■ The problem:
Tally the lines below containing the word "menu" and give that total alone.

■ Records supplied:
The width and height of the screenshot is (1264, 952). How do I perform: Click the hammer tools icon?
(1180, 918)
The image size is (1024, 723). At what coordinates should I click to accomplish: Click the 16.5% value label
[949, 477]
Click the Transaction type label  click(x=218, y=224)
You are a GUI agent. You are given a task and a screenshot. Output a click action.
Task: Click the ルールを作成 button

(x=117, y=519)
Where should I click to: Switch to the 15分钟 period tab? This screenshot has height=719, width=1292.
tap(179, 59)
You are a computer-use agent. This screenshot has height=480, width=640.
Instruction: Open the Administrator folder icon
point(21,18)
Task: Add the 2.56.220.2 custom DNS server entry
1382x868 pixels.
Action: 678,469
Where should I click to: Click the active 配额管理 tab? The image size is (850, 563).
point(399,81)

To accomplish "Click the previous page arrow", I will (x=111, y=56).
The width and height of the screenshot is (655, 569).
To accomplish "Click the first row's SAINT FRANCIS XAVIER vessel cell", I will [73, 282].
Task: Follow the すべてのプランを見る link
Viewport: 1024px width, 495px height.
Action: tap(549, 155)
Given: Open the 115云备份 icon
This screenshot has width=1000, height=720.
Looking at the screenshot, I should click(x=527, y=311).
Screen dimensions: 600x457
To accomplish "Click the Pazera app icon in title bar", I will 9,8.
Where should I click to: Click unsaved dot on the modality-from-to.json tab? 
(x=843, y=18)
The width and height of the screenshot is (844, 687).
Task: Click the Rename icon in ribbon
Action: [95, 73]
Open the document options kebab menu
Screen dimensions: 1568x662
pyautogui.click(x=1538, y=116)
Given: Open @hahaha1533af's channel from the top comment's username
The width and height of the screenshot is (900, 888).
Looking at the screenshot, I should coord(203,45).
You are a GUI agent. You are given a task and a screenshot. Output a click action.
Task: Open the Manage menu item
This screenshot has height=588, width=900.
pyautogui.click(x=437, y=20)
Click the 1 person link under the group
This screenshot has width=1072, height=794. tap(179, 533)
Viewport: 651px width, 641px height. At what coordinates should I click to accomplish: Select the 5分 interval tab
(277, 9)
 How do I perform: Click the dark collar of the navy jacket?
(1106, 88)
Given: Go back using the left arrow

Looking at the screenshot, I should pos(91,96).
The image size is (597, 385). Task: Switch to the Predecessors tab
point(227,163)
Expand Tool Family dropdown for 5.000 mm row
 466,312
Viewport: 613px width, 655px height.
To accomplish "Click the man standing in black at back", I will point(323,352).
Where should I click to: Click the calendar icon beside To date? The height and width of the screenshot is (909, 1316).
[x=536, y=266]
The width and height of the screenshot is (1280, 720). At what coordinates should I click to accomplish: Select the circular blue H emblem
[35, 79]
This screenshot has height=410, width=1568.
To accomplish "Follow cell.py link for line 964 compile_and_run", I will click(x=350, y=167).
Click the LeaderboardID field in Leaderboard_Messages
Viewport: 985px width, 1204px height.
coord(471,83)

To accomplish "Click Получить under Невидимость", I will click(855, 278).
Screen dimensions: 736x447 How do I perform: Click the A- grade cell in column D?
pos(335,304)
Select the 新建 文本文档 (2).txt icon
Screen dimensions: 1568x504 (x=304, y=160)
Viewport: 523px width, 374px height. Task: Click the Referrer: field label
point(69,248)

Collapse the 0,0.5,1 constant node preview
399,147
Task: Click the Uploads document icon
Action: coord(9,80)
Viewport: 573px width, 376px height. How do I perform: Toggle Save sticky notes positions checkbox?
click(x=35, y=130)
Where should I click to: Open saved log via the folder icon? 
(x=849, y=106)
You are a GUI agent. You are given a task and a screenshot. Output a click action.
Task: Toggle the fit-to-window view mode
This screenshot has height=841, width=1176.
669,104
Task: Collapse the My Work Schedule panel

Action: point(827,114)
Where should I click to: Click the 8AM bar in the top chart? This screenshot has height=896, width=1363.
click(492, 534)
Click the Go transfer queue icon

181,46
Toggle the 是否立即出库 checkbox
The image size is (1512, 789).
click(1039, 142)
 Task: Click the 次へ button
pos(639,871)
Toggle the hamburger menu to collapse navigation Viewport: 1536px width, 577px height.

■ Answer for the task:
3